X-Stack ComPort
ComPort Project Summary
As part of the recently announced DOE-investment in Research on Adapting Scientific Software to Run on Next-Generation Supercomputers, the ComPort project develops Rigorous Testing Methods to Safeguard Software Porting.
Modern research is crucially based on the use of high-performance computing (HPC) working in tandem with machine learning (ML). With growing heterogeneity of hardware (CPUs, GPUs, accelerators) and software (various parallelism models), the overall numerical integrity of code can be affected by a variety of causes, not all of which are fully understood or even have been encountered in existing HPC systems. Problems such as innocuous-looking changes to compiler optimization flags leading to aberrant climatic predictions are already being faced by researchers. Similar variations can cause ML systems to misclassify data or program states, leading to incorrect HPC software behaviors in combined HPC/ML systems already in use, such as for characterizing the Sars COV-2 virus.

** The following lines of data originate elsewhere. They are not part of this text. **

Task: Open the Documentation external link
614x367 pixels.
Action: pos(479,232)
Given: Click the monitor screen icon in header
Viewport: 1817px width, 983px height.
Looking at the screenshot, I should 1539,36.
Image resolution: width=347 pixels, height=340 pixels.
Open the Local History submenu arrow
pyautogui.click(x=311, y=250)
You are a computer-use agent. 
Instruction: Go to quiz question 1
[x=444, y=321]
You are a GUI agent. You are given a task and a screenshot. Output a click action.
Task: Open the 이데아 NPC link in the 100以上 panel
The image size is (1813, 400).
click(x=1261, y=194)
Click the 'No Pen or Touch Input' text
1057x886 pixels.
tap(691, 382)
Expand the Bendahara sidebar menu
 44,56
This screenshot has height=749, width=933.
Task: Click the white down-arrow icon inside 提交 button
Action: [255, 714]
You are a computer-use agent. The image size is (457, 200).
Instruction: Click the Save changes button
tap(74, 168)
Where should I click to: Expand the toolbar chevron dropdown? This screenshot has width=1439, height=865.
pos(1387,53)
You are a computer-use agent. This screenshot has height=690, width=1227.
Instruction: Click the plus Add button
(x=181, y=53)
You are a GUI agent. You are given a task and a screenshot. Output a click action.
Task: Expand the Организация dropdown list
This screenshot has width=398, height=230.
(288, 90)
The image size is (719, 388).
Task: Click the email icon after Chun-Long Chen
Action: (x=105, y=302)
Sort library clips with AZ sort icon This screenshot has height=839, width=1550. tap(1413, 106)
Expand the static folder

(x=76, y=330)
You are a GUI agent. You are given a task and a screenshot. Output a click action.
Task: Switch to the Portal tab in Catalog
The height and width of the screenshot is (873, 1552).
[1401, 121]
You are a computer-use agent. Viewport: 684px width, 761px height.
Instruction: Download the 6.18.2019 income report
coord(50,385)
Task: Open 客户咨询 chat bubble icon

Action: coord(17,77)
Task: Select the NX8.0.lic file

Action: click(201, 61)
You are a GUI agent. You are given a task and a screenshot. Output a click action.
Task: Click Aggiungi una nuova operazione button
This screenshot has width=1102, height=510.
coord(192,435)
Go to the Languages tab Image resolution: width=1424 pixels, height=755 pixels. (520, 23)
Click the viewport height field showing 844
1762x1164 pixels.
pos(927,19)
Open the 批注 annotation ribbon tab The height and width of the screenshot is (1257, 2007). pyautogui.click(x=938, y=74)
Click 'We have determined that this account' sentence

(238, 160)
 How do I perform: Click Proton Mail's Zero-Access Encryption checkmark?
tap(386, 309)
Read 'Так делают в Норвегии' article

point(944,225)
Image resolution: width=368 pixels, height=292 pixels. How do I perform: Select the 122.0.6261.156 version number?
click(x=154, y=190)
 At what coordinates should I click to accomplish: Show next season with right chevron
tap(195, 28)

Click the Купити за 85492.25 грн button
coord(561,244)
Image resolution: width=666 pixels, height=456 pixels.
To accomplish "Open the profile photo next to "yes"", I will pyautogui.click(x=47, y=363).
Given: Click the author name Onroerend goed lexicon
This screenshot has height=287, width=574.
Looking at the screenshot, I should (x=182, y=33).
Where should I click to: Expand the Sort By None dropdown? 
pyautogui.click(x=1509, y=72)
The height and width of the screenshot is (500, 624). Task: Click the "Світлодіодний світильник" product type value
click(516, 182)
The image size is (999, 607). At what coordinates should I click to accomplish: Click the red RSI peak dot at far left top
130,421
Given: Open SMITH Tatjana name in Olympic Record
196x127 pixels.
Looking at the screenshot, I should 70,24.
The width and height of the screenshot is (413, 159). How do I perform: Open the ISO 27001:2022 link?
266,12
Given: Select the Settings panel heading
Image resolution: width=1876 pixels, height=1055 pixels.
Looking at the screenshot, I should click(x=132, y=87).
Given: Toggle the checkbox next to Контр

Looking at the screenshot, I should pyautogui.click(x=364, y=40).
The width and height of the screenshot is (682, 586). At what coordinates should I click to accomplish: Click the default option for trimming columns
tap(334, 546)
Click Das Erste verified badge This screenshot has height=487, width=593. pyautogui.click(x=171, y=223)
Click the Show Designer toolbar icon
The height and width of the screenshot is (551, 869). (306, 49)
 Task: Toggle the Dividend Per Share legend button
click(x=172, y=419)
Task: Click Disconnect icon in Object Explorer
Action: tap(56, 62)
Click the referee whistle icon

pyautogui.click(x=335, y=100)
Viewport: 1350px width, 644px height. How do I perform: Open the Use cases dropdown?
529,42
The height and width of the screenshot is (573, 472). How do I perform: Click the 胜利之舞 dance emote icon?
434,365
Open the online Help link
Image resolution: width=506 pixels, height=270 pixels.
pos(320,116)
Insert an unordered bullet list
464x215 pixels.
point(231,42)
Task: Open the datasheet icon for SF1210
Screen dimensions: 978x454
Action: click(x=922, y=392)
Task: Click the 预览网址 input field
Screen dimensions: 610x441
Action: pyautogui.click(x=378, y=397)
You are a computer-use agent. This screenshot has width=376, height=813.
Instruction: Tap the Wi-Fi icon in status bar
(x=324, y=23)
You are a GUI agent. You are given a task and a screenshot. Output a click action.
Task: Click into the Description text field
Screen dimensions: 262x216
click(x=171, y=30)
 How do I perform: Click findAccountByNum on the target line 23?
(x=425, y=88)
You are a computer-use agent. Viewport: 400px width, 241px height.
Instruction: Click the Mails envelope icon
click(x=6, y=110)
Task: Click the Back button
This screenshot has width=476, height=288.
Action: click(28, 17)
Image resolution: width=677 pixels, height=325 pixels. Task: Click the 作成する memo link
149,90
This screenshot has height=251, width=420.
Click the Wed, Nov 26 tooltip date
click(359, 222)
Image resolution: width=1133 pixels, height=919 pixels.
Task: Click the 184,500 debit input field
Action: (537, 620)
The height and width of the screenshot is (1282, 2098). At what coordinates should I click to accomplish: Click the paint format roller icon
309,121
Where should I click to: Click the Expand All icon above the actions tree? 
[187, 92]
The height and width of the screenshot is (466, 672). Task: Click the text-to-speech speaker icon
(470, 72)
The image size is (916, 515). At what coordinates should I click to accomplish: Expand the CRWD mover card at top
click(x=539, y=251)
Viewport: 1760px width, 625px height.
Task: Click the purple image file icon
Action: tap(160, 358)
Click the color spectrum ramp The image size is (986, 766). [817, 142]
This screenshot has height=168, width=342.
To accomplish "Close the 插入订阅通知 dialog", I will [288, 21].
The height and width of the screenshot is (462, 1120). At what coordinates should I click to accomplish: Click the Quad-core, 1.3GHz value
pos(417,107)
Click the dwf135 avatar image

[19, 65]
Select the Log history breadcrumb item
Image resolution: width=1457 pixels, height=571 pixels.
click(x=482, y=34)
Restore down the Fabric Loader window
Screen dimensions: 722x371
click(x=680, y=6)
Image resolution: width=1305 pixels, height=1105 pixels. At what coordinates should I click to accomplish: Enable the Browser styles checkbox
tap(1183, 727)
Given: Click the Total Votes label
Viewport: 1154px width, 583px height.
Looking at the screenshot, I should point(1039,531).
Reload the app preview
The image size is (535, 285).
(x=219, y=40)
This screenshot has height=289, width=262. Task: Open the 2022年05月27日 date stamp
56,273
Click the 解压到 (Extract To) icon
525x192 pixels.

The ComPort project develops rigorous methods to verify – after each software upgrade or port – whether computational results agree with expected answers (say, as delivered by prior versions that have stood the test of time). It empowers the user to define how to rigorously test the numerical behavior of hardware and software, and also specify what results to accept. The ComPort software tool suite will support all this while also providing a high degree of automation and high-level user feedback to diagnose and repair software applications to facilitate software numerical correctness maintenance despite changing hardware and compilers.